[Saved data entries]
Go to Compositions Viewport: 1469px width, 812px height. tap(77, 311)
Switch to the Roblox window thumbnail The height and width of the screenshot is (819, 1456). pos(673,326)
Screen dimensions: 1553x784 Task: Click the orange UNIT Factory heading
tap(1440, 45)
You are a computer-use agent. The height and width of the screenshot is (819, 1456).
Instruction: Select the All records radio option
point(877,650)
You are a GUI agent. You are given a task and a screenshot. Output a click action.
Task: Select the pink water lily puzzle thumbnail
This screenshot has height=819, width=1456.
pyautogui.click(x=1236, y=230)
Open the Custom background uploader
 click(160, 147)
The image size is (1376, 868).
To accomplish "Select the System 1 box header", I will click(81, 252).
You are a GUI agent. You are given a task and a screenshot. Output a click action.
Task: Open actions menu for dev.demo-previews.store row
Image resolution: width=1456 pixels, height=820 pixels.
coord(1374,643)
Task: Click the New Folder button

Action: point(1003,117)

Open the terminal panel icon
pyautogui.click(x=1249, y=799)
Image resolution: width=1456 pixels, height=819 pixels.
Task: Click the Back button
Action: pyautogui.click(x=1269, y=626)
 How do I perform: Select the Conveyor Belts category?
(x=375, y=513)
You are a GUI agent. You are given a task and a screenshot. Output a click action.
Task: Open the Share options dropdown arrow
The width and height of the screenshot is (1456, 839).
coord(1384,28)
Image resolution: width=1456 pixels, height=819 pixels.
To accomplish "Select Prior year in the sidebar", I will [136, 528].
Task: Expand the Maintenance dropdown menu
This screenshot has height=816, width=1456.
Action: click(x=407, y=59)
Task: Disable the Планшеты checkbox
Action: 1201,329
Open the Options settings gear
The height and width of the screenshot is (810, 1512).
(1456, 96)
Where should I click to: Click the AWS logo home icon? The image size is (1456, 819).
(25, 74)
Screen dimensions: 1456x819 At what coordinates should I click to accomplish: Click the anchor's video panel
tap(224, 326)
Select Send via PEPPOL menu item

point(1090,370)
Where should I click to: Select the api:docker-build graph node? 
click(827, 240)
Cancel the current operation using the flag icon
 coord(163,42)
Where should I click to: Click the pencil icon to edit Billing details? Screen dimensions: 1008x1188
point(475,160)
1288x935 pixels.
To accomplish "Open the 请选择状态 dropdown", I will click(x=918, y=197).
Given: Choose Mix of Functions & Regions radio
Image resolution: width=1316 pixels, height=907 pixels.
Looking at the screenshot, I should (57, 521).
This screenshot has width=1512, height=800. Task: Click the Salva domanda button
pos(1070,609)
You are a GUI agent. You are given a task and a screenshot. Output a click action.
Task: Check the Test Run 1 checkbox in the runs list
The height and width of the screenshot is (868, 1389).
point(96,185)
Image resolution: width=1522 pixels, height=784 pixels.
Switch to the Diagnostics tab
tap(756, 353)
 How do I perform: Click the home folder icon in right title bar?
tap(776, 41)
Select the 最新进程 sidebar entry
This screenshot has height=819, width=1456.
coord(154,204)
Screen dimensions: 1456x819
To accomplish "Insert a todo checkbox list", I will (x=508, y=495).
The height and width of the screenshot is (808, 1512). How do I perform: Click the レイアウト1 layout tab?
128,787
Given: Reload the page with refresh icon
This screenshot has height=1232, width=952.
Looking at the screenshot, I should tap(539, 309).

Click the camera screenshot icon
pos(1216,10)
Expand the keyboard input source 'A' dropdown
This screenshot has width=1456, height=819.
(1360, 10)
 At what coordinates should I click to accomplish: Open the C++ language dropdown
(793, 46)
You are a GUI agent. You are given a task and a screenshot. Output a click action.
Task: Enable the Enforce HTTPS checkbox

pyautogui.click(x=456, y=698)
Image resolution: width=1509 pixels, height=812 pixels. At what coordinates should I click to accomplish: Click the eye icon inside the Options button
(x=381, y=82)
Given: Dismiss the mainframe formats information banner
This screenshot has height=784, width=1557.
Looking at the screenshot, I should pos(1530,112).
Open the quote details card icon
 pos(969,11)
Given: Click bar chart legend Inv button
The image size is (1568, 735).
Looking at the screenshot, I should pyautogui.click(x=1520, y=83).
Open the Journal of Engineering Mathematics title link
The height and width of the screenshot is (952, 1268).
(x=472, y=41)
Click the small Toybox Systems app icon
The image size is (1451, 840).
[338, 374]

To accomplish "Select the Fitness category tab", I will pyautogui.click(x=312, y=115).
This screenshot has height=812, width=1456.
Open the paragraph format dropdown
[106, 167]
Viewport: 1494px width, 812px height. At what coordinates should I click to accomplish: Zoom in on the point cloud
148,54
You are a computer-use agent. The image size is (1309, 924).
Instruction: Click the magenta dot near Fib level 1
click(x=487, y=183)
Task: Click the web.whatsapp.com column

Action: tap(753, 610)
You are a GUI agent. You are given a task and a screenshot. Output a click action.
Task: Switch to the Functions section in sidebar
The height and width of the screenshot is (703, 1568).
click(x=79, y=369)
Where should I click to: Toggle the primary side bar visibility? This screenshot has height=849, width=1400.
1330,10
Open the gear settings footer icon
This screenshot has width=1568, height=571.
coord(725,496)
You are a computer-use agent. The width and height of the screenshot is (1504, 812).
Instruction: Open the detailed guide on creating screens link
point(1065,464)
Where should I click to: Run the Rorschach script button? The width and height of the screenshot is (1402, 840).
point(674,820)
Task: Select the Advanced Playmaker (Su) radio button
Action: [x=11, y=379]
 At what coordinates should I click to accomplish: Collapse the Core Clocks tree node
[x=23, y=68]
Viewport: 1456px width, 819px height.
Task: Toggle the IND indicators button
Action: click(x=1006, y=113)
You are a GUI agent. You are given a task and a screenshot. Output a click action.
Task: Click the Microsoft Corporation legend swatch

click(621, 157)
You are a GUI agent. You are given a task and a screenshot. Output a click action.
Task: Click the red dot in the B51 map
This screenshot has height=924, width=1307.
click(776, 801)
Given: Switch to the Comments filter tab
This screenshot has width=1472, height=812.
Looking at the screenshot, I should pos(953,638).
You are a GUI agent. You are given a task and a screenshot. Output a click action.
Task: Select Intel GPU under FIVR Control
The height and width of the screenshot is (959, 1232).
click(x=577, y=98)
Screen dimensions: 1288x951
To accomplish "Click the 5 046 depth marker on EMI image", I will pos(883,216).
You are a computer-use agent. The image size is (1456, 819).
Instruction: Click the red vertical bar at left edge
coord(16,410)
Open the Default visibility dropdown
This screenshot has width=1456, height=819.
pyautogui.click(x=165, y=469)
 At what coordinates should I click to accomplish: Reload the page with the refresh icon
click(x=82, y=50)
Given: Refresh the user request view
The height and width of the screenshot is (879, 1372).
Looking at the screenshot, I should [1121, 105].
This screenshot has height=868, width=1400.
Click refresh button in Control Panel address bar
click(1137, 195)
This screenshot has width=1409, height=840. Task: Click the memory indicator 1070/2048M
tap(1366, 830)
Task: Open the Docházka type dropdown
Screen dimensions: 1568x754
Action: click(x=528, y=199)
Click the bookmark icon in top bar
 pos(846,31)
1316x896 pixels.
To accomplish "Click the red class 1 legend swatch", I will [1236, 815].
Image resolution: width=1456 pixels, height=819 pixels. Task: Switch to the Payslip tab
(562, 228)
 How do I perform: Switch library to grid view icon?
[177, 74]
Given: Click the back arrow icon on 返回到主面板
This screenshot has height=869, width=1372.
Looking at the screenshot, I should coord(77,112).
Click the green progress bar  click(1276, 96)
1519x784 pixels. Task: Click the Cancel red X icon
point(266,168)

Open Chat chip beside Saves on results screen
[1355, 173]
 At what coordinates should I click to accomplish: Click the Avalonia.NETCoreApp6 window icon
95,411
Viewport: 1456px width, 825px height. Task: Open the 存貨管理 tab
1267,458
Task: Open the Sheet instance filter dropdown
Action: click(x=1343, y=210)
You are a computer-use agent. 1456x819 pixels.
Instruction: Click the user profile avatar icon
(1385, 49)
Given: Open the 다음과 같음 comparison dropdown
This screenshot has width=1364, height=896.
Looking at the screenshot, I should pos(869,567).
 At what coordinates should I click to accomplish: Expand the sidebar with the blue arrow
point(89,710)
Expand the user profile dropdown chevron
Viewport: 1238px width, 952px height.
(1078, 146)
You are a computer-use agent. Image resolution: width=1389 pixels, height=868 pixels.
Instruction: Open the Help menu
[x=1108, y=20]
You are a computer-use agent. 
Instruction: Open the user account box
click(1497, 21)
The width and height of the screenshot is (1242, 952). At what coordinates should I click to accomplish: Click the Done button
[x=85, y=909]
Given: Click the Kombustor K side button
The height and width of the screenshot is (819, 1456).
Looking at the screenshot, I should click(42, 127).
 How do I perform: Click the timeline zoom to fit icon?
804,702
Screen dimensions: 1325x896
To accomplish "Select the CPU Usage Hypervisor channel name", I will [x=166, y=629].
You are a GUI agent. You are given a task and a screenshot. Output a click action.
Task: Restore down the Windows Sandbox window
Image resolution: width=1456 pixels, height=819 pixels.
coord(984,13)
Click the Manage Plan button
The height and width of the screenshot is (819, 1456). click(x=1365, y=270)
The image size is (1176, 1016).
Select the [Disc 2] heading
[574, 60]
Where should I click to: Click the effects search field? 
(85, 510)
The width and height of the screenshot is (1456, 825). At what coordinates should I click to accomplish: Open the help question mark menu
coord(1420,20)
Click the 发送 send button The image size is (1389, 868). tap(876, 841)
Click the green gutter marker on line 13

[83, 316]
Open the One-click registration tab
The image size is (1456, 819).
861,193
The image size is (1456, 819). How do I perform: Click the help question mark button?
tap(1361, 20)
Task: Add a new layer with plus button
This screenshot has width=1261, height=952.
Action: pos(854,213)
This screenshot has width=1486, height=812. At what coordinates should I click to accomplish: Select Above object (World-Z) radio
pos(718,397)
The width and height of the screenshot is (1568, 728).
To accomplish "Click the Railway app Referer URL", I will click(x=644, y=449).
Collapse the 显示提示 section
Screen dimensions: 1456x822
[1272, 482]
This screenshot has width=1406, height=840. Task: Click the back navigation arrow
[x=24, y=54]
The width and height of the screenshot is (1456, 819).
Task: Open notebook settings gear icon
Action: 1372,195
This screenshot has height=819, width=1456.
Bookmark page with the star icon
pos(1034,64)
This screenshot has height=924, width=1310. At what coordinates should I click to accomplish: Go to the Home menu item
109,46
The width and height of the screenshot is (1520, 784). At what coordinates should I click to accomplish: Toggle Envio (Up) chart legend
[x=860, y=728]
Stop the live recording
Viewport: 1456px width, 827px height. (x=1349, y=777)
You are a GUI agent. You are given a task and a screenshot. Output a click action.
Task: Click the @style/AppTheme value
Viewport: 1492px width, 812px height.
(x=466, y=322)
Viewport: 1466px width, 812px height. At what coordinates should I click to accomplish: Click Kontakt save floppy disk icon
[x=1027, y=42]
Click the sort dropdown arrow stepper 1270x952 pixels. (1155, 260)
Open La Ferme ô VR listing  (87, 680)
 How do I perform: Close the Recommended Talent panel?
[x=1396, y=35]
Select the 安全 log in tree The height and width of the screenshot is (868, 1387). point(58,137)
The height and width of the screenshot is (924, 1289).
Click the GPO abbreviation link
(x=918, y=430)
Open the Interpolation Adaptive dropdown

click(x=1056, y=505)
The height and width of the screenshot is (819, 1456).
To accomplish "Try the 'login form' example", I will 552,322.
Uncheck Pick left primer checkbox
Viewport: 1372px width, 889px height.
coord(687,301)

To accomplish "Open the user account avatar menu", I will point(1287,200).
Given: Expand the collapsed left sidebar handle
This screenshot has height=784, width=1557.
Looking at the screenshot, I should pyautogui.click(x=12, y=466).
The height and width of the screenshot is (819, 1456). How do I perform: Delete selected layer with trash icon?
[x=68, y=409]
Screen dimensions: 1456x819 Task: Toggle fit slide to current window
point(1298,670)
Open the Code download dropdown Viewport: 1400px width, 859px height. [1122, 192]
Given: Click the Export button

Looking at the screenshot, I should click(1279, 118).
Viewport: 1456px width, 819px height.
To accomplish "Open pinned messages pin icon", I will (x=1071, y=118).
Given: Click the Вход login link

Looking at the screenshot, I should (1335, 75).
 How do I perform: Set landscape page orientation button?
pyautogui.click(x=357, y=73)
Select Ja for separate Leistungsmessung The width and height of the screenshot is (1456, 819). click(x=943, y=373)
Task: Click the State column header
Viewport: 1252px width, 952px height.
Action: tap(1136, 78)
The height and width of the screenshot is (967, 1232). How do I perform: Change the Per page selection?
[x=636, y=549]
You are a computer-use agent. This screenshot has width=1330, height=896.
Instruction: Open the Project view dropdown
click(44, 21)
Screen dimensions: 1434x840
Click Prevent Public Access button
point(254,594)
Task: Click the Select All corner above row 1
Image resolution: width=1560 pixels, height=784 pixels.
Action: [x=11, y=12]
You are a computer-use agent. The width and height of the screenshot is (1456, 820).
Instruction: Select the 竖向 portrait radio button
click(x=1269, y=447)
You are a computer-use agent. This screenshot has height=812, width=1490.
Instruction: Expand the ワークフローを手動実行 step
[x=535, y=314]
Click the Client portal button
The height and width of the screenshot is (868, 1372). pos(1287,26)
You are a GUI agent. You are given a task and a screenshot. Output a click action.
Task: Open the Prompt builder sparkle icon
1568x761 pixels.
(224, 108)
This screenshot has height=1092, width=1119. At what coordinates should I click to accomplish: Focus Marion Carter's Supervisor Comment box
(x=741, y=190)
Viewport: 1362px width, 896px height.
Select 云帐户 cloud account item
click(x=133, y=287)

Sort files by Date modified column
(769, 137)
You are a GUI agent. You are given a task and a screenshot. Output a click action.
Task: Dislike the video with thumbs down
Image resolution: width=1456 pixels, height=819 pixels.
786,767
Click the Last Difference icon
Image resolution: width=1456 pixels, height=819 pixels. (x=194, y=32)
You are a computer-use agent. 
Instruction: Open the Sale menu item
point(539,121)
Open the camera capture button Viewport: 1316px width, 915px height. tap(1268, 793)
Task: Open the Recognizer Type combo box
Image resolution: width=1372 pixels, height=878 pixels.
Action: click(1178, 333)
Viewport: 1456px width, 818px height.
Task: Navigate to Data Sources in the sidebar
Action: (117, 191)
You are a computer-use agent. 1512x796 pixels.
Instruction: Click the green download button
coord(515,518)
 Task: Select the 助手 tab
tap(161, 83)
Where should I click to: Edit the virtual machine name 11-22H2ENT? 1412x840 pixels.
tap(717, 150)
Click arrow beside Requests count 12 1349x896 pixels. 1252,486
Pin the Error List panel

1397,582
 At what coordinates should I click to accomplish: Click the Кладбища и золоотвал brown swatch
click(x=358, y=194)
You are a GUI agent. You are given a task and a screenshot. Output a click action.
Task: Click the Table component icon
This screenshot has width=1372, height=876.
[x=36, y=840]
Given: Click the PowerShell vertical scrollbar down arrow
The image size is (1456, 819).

_Task requirements_
Count every line of the data above that includes the word "header", then state the total and nothing more.

_Exercise result_
2